__Data__.

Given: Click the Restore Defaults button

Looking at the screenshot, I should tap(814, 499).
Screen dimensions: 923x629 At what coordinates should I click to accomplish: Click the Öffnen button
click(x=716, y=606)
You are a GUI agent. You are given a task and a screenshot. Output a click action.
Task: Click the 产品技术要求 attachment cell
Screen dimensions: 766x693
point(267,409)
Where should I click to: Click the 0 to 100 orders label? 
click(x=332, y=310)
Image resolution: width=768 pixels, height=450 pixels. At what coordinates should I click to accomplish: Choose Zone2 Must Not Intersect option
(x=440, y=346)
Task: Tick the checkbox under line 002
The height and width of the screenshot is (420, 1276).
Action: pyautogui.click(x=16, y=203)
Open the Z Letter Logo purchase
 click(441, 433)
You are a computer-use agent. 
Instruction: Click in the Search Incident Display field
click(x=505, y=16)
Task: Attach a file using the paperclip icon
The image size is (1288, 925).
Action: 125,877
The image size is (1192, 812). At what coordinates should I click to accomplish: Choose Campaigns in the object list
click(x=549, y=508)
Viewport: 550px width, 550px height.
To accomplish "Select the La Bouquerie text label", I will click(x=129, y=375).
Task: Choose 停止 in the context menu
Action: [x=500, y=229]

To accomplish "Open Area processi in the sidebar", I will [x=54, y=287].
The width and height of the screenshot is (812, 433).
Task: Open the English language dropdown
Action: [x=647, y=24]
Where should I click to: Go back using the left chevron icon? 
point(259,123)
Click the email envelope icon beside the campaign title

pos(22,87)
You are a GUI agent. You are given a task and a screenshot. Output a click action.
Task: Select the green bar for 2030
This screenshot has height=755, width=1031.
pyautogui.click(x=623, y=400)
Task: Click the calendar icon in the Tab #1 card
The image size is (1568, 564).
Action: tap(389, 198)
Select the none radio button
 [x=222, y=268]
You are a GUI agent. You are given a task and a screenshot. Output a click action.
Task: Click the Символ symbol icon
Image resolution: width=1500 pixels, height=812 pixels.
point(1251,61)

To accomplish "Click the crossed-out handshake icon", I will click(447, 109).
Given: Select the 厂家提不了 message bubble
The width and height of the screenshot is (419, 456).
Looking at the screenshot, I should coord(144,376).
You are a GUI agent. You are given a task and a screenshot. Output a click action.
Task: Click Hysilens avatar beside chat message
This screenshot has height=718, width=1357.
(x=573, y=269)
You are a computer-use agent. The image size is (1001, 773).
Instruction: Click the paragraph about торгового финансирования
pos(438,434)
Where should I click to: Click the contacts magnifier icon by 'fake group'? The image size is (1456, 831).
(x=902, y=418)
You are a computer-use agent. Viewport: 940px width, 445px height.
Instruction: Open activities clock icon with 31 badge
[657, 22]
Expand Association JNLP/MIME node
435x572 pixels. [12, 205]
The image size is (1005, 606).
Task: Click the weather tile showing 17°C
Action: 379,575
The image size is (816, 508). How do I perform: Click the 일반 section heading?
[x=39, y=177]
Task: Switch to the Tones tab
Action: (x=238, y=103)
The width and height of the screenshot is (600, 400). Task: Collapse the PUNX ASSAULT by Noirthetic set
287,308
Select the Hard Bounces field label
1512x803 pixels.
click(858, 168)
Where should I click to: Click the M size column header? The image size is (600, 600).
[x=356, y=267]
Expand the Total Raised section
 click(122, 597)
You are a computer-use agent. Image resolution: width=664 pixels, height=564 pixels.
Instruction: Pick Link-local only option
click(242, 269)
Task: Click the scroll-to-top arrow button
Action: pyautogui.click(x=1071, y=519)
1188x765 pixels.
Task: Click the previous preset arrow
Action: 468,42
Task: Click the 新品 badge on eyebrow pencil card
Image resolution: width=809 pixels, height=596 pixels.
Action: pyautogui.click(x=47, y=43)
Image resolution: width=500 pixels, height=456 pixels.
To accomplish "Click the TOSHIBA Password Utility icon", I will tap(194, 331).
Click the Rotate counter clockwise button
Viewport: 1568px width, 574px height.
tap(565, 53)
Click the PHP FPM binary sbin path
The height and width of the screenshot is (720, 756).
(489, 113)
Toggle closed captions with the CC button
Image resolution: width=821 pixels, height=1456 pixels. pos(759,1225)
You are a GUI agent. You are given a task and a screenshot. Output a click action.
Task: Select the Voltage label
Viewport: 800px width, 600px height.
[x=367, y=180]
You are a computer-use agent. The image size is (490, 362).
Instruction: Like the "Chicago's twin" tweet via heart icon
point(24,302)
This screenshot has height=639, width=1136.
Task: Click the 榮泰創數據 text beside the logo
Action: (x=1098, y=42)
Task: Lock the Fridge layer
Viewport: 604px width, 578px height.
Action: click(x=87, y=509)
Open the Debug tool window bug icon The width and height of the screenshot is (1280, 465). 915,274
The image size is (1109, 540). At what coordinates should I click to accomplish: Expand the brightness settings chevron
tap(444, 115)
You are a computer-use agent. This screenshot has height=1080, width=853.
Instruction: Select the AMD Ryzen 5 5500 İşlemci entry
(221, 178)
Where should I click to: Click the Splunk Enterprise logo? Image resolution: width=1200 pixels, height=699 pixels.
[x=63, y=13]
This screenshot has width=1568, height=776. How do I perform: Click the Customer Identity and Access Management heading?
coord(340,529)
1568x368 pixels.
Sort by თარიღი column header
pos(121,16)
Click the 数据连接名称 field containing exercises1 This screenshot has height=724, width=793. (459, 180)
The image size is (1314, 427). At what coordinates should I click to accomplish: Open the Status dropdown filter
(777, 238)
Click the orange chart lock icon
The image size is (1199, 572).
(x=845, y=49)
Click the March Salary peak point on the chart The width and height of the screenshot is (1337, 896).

__What the task asks__. Scan the material for lines holding the word "card", count them, and give the result alone.

__Output of the exercise__. 2